**WHAT THE TASK ASKS**: In the passage on dating while separated in South Carolina, copy the text starting at the words "Dating while separated in" and ending after "on the books.", and replace "partner" with "companion".

**GIVEN PASSAGE**:
Family Law

Can You Date While Separated in SC? Adultery Risks

In South Carolina, dating while separated can legally count as adultery — with real consequences for alimony and your divorce settlement.

Dating while separated in South Carolina is not illegal on its own, but sexual intimacy with a new partner can legally qualify as adultery and trigger serious consequences in your divorce. South Carolina treats you as married until a judge signs a final divorce decree, so the line between “dating” and “committing a fault-based ground for divorce” is thinner than most people realize. Adultery can cost you alimony entirely, shift property division against you, and even expose you to criminal charges under a statute that remains on the books.

How Separation Works in South Carolina

South Carolina has no formal “legal separation” status. What the state recognizes is spouses “living separate and apart without cohabitation” for one continuous year, which is the only no-fault ground for divorce.1South Carolina Legislature. South Carolina Code 20-3-10 – Grounds for Divorce That means you and your spouse live in different homes with the intention of ending the marriage. You stay legally married throughout that year and until a Family Court judge issues the final decree.

During the separation period, either spouse can petition for an Order of Separate Maintenance and Support. That order can address child custody, visitation schedules, and temporary financial support, but it does not dissolve the marriage.2South Carolina Legislature. South Carolina Code Title 20 Chapter 3 – Divorce You are still married in every legal sense, which is exactly why dating becomes complicated.

Reconciliation Restarts the Clock

If you and your spouse move back in together at any point during the one-year separation, the clock resets to zero. Even a brief period of resumed cohabitation means you have to start the full year over again. This catches people off guard, especially couples who try to reconcile and then separate a second time. The year must be continuous and uninterrupted.

**DATA PROVIDED**:
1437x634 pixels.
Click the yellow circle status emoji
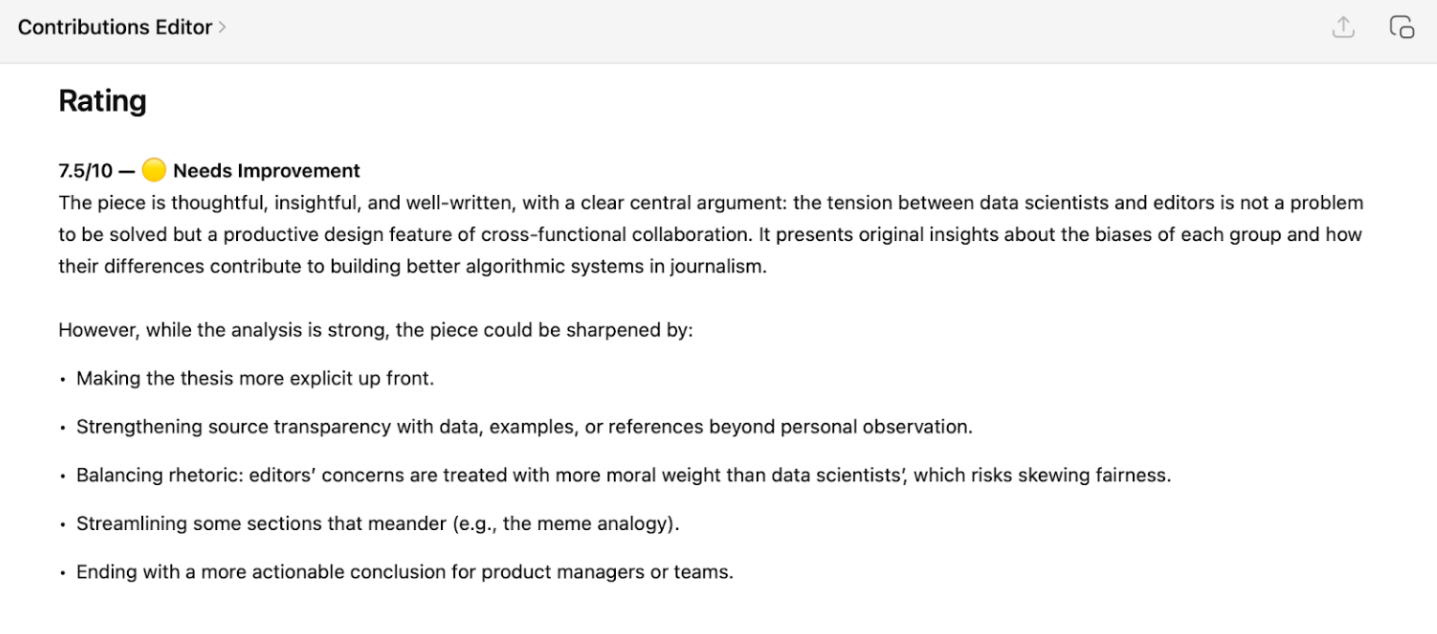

**THE REPLY**:
Dating while separated in South Carolina is not illegal on its own, but sexual intimacy with a new companion can legally qualify as adultery and trigger serious consequences in your divorce. South Carolina treats you as married until a judge signs a final divorce decree, so the line between “dating” and “committing a fault-based ground for divorce” is thinner than most people realize. Adultery can cost you alimony entirely, shift property division against you, and even expose you to criminal charges under a statute that remains on the books.